Treatment Options for Molluscum Contagiosum
First-Line Treatment Recommendation
Physical removal methods—including curettage, simple excision, or cryotherapy with liquid nitrogen—are the recommended first-line treatments for molluscum contagiosum in both children and adults. 1, 2
Treatment Algorithm by Clinical Scenario
For Immunocompetent Children and Adults
Physical Destruction Methods (First-Line):
- Curettage (incision and curettage) is highly effective and recommended as primary therapy 1, 2
- Cryotherapy with liquid nitrogen is equally effective as first-line treatment 1, 3
- Simple excision or excision with cautery are alternative physical removal options 1, 2
- These methods prevent transmission, reduce symptoms, and allow the host immune response to eliminate residual virus 1
Topical Chemical Treatments (Alternative Options):
- 10% potassium hydroxide solution has similar efficacy to cryotherapy in children and is recommended by the American Academy of Pediatrics 1, 3
- Cantharidin has shown effectiveness in observational studies, though randomized controlled trial evidence is limited 1, 3, 4
- Podophyllotoxin is an option for genital molluscum in adults 5
Critical Treatment Principles
Identify and treat ALL lesions, including nascent (early) ones, during the initial treatment session to reduce recurrence risk. 1, 2 Missing early lesions is a common pitfall that leads to treatment failure 1.
Reducing viral load through comprehensive treatment allows the host immune response to clear residual virus 1, 2.
Special Populations and Situations
Periocular Lesions with Conjunctivitis:
- Physical removal is imperative when lesions are on or near eyelids with associated conjunctivitis 1, 2
- Conjunctivitis may require several weeks to resolve after lesion elimination 1, 2
- Monitor for resolution of conjunctivitis after treatment 1
Immunocompromised Patients:
- Multiple large lesions with minimal conjunctival inflammation should prompt screening for immunodeficiency 1, 2
- Consider referral to dermatology for extensive or recalcitrant disease 1, 2
- Severe cases may require cidofovir, imiquimod, or interferon 5
Pregnant Patients:
- Physical procedures such as cryotherapy are safe during pregnancy 5
Children Under 2 Years:
- Salicylic acid is contraindicated due to risk of systemic toxicity 3
Treatments NOT Recommended
Imiquimod:
- Has NOT shown benefit compared to placebo in randomized controlled trials and is not recommended by the American Academy of Pediatrics 1
- FDA-approved studies in 702 pediatric patients with molluscum contagiosum (ages 2-12) showed complete clearance rates of 24% with imiquimod versus 26-28% with vehicle—demonstrating no efficacy 6
- The FDA label explicitly states: "Imiquimod cream has been evaluated in children ages 2 to 12 years with molluscum contagiosum and these studies failed to demonstrate efficacy" 6
Ranitidine:
- No evidence supports ranitidine for molluscum contagiosum; it is not included in any current guidelines 3
Watchful Waiting as an Option
Observation without treatment is reasonable in asymptomatic, immunocompetent patients, as lesions typically resolve spontaneously within 6-12 months, though can persist up to 4-5 years 1, 3, 7, 4.
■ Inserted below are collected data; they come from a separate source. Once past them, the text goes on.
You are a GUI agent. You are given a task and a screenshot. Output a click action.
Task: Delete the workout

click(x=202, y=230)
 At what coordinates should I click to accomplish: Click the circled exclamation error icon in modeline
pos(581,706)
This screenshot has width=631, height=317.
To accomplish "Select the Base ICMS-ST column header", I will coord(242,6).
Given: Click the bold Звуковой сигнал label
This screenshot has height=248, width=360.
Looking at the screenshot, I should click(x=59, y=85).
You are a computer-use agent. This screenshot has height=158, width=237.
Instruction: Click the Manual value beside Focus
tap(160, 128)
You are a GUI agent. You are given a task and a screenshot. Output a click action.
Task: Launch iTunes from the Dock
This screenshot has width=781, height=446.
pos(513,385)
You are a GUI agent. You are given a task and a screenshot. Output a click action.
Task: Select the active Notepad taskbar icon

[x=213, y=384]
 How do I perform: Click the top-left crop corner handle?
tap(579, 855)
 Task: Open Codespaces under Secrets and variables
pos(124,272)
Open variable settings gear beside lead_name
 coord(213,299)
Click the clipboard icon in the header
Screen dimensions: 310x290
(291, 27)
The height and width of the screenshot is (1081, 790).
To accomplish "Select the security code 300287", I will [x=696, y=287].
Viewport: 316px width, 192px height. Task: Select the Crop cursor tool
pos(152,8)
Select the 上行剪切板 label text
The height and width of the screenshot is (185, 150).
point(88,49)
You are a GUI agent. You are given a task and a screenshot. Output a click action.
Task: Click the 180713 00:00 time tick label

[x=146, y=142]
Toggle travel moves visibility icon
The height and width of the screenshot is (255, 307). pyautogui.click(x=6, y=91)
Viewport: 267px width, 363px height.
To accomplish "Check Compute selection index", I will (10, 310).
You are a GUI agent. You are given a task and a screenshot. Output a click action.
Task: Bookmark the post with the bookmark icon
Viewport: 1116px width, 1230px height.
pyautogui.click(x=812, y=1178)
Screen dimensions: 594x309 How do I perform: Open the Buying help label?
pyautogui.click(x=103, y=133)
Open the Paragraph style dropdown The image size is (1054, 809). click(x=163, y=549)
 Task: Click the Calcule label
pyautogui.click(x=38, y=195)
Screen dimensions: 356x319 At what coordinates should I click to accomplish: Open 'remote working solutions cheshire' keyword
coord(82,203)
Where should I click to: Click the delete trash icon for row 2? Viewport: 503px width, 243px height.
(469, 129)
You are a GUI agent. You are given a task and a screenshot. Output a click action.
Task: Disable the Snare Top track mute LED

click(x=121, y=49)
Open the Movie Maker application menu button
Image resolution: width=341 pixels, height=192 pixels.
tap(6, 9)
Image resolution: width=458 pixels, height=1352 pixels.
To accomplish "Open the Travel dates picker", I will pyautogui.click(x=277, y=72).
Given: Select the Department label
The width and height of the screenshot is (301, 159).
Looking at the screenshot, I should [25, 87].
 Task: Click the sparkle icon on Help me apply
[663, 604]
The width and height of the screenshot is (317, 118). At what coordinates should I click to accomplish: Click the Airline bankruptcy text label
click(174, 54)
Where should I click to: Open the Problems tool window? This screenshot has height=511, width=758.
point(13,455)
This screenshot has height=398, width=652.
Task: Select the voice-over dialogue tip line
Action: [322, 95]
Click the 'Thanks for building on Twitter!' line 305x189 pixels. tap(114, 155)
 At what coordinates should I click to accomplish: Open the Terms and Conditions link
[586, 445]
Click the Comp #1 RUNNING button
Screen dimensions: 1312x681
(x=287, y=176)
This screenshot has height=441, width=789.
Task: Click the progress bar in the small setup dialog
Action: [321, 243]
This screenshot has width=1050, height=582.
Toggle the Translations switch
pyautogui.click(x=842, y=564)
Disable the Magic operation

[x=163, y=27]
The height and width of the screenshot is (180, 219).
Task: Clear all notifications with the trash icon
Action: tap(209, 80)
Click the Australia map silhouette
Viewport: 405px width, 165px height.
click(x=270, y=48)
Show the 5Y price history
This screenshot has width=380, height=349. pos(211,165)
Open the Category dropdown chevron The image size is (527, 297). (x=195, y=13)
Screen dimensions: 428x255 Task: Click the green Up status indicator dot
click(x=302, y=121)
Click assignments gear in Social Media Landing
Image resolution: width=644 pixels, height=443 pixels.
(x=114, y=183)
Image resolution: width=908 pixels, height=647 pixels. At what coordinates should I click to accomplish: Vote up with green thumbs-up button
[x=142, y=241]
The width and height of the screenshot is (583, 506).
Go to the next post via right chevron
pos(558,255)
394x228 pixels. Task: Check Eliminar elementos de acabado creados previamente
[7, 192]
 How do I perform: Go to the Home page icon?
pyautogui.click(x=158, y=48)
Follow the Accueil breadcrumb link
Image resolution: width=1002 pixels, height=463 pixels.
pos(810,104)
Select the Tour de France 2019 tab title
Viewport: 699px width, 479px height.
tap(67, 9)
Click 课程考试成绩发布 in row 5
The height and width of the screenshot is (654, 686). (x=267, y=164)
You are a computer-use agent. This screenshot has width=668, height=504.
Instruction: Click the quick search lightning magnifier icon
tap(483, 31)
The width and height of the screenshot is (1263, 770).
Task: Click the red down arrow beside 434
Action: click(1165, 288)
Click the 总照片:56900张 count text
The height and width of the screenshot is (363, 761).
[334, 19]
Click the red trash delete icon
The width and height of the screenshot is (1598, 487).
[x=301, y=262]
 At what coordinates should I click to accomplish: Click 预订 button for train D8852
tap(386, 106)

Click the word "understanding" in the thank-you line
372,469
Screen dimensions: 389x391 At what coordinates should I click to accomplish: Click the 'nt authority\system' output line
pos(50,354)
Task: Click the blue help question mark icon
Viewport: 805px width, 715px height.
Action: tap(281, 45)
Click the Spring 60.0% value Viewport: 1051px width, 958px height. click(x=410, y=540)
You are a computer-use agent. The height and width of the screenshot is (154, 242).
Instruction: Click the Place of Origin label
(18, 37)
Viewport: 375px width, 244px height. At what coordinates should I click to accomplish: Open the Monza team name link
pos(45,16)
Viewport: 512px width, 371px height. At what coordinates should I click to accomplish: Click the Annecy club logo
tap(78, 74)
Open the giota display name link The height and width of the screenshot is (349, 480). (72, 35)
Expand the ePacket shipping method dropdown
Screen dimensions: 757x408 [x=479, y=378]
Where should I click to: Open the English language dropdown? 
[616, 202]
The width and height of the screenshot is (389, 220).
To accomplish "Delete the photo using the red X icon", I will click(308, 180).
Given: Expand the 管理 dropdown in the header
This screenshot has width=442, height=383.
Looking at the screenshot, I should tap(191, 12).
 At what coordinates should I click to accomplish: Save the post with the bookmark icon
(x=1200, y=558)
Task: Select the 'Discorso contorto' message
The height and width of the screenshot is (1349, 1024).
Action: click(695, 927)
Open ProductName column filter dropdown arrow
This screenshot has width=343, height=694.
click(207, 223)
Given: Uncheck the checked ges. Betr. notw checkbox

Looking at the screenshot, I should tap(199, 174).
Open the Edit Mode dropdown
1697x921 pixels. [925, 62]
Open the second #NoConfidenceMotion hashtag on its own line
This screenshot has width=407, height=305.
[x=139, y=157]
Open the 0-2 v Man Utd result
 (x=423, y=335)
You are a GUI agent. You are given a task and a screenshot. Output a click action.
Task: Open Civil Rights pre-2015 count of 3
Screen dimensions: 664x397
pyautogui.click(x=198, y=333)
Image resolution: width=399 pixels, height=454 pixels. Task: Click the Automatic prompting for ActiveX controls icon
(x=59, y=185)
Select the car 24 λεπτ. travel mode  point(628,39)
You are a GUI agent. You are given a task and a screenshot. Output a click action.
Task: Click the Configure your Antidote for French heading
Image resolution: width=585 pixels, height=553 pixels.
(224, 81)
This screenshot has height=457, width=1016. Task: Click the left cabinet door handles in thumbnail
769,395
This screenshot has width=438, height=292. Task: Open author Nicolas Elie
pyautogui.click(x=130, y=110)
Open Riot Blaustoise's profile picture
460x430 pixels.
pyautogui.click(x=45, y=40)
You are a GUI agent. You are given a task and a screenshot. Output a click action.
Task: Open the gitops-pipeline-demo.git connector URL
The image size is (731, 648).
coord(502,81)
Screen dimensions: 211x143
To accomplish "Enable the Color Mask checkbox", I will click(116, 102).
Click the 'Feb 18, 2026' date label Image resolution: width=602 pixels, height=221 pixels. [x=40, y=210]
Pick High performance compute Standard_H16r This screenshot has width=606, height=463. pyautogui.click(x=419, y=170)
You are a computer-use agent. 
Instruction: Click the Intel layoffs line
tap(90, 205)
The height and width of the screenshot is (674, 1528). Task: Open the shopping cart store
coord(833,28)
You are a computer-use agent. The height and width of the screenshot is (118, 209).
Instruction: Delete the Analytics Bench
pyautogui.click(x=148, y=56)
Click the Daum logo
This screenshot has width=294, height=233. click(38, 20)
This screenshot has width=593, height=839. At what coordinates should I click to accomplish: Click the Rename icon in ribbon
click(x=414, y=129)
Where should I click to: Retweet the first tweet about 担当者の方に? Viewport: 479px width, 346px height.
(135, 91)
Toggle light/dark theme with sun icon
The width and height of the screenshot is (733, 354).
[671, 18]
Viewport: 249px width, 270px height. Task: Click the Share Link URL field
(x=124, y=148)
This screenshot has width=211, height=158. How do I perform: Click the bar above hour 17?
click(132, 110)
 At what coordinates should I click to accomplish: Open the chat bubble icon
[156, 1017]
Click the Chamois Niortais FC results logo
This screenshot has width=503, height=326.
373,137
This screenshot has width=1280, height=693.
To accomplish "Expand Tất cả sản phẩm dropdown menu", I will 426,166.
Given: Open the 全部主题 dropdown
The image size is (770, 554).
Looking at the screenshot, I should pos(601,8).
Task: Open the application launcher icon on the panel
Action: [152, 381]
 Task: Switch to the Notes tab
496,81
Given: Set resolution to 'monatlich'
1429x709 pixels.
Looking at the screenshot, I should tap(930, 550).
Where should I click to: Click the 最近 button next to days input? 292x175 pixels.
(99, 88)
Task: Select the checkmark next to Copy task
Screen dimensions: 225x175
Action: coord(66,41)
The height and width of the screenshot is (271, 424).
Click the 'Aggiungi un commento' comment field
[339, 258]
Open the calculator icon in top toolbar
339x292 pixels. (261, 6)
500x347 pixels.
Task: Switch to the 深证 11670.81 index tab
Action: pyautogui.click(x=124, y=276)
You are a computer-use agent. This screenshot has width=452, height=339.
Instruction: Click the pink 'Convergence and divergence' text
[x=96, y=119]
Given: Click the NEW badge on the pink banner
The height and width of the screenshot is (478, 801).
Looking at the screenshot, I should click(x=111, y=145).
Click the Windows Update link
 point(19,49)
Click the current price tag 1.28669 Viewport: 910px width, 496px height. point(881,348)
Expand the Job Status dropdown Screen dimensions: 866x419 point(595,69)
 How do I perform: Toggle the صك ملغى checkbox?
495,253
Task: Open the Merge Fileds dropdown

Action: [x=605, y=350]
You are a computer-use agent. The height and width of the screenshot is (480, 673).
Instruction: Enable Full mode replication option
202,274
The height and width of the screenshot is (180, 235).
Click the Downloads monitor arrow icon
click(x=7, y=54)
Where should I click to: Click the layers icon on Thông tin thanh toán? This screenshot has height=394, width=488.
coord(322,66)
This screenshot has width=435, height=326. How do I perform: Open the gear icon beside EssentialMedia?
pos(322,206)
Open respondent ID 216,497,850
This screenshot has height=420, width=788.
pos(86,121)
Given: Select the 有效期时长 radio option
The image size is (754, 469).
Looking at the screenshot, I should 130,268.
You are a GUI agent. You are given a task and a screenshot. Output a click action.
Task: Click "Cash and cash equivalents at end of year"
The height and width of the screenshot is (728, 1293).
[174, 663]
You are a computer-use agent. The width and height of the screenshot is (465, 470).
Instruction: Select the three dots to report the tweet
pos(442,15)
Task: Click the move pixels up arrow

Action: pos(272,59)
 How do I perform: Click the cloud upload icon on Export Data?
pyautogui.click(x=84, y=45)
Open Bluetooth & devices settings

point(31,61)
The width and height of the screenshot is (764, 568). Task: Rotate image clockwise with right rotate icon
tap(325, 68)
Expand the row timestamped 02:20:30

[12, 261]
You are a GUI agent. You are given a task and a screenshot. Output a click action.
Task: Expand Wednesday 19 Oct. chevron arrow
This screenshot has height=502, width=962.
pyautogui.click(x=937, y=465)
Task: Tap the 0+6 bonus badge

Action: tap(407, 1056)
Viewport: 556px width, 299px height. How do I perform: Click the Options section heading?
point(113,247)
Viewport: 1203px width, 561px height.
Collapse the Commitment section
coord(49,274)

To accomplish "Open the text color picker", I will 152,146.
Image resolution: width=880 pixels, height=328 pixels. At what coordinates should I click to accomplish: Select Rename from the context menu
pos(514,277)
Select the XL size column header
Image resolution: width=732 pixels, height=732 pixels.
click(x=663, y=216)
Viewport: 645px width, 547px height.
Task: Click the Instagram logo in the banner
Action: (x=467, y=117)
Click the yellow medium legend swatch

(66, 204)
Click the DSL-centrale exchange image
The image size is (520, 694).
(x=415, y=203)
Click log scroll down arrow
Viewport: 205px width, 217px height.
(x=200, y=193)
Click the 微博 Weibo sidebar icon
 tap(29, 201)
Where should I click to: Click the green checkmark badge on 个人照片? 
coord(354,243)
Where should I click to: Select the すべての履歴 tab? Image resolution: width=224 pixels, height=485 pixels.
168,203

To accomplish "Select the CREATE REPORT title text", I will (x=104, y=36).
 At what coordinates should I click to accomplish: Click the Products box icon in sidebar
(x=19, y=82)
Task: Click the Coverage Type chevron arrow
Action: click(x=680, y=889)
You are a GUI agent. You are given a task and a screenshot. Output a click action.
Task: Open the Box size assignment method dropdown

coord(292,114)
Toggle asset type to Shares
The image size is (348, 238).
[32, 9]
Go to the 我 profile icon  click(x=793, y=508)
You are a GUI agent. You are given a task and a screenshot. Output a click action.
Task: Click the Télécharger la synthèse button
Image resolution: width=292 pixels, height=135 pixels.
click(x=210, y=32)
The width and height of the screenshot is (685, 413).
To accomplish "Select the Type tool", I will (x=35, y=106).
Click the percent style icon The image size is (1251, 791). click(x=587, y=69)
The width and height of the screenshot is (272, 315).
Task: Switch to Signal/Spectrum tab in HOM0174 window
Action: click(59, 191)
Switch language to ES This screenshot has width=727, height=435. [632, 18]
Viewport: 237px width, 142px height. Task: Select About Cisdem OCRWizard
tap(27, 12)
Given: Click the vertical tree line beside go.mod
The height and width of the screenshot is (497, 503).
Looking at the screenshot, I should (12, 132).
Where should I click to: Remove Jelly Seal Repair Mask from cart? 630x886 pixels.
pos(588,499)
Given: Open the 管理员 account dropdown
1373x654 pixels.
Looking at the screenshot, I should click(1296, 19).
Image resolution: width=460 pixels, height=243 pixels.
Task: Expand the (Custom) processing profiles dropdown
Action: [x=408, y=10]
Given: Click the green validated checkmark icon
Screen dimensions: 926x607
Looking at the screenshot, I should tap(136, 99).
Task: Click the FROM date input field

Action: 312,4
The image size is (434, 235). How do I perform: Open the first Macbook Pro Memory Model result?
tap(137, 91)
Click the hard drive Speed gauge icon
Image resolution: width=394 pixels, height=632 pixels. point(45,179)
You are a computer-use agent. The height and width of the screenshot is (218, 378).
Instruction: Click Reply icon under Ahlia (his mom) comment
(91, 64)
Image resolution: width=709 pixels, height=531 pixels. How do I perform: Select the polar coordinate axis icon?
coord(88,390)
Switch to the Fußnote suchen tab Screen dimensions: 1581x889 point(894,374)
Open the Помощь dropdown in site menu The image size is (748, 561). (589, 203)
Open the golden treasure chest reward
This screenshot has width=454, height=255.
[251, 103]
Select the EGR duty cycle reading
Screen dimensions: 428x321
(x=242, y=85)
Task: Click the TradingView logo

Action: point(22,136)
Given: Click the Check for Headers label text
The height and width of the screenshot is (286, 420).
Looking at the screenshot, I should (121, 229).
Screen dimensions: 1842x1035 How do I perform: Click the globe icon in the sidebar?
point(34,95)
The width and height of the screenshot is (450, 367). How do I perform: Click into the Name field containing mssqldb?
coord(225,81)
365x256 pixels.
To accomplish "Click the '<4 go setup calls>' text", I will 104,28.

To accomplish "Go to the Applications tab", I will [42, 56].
Active treatment is indicated when:
- Lesions are symptomatic (painful, itchy, inflamed) 1
- Multiple or numerous lesions are present 1, 2
- Lesions cause associated conjunctivitis 1, 2
- Prevention of transmission is desired 7, 8
- Patient has atopic dermatitis (increased risk of widespread involvement) 4, 9
Important Caveats and Pitfalls
Cryotherapy may cause postinflammatory hyperpigmentation or, uncommonly, scarring, particularly in darker skin types 1.
Do not overlook nascent lesions during initial treatment—examine carefully for early lesions as treating them simultaneously reduces recurrence 1, 2.
Screen for sexually transmitted infections in adults with genital molluscum contagiosum 5.
Follow-up is generally not necessary unless conjunctivitis persists or new lesions develop 1, 2.